2. **Find the slope of the tangent line:** Since the tangent line is perpendicular to the radius, its slope will be the "negative reciprocal" of the radius's slope. That means you flip the fraction and change its sign!
So, the slope of the tangent line = $-1 / (-3/4) = 4/3$.

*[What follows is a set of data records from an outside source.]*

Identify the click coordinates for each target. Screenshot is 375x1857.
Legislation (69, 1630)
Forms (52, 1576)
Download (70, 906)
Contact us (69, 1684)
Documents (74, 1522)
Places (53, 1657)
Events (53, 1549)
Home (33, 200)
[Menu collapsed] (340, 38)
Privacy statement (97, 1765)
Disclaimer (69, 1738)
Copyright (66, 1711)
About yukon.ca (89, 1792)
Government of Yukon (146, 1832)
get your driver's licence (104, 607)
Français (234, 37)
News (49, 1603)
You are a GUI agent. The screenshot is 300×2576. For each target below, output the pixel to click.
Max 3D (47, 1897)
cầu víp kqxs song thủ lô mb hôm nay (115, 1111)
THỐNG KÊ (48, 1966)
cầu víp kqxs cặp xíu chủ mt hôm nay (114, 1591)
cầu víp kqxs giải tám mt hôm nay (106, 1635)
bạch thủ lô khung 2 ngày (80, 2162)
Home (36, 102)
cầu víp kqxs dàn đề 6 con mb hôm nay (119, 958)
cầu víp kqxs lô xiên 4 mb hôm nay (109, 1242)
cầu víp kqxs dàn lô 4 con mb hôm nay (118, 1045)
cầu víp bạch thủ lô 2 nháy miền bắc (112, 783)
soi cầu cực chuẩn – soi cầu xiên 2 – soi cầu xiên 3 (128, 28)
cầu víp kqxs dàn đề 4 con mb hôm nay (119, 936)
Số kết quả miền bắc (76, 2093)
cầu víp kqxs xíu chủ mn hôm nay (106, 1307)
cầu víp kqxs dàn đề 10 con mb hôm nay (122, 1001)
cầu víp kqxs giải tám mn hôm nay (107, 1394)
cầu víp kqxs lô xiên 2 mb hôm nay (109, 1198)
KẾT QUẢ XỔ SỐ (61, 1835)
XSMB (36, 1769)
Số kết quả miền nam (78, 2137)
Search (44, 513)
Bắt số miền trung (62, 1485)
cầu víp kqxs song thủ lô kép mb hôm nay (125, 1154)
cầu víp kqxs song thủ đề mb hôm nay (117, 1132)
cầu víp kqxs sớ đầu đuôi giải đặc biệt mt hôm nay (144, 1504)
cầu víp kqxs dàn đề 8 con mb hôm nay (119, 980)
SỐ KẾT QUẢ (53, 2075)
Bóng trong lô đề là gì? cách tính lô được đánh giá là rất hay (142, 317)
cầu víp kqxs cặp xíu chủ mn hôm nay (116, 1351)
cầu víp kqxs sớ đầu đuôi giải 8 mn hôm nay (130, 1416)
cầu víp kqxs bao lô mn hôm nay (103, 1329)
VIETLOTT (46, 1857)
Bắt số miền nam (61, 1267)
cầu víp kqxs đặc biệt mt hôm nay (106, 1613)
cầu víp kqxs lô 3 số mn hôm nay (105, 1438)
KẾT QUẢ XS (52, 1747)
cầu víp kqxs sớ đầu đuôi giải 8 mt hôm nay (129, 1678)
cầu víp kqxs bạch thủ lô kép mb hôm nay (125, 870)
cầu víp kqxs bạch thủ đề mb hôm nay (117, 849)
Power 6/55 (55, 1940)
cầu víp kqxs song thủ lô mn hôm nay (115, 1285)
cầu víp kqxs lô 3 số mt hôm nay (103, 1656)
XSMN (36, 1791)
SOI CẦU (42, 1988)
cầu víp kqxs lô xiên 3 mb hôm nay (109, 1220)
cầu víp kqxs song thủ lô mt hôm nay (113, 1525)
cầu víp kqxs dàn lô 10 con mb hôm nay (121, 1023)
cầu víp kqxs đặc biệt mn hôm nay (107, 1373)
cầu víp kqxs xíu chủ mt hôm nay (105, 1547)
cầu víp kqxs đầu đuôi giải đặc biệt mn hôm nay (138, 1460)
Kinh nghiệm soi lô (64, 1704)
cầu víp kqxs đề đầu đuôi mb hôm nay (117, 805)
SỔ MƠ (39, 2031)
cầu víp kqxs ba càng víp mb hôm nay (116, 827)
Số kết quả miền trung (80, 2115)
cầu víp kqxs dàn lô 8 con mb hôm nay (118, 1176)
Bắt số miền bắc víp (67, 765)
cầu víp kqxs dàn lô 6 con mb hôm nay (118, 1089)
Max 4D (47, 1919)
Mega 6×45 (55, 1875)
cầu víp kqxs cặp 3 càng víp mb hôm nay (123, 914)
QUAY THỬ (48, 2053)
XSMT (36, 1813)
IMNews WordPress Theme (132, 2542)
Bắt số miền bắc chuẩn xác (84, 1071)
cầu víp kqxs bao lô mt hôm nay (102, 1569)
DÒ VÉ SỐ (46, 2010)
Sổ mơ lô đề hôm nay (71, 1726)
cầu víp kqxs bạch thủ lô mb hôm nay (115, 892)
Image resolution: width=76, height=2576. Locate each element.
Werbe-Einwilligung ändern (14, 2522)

3. **Write the equation of the tangent line:** Now I have a point the line goes through $(4,-3)$ and its slope $(4/3)$. I can use the point-slope form for a line: $y - y_1 = m(x - x_1)$.
$y - (-3) = (4/3)(x - 4)$
$y + 3 = (4/3)x - 16/3$

4. **Make it look neater (standard form):** To get rid of the fraction and make it look nice, I multiplied everything by 3:
$3(y + 3) = 3(4/3)x - 3(16/3)$
$3y + 9 = 4x - 16$
Then, I moved all the x's and y's to one side and the regular numbers to the other:
$9 + 16 = 4x - 3y$
$25 = 4x - 3y$

So, the equation of the tangent line is $4x - 3y = 25$. Yay!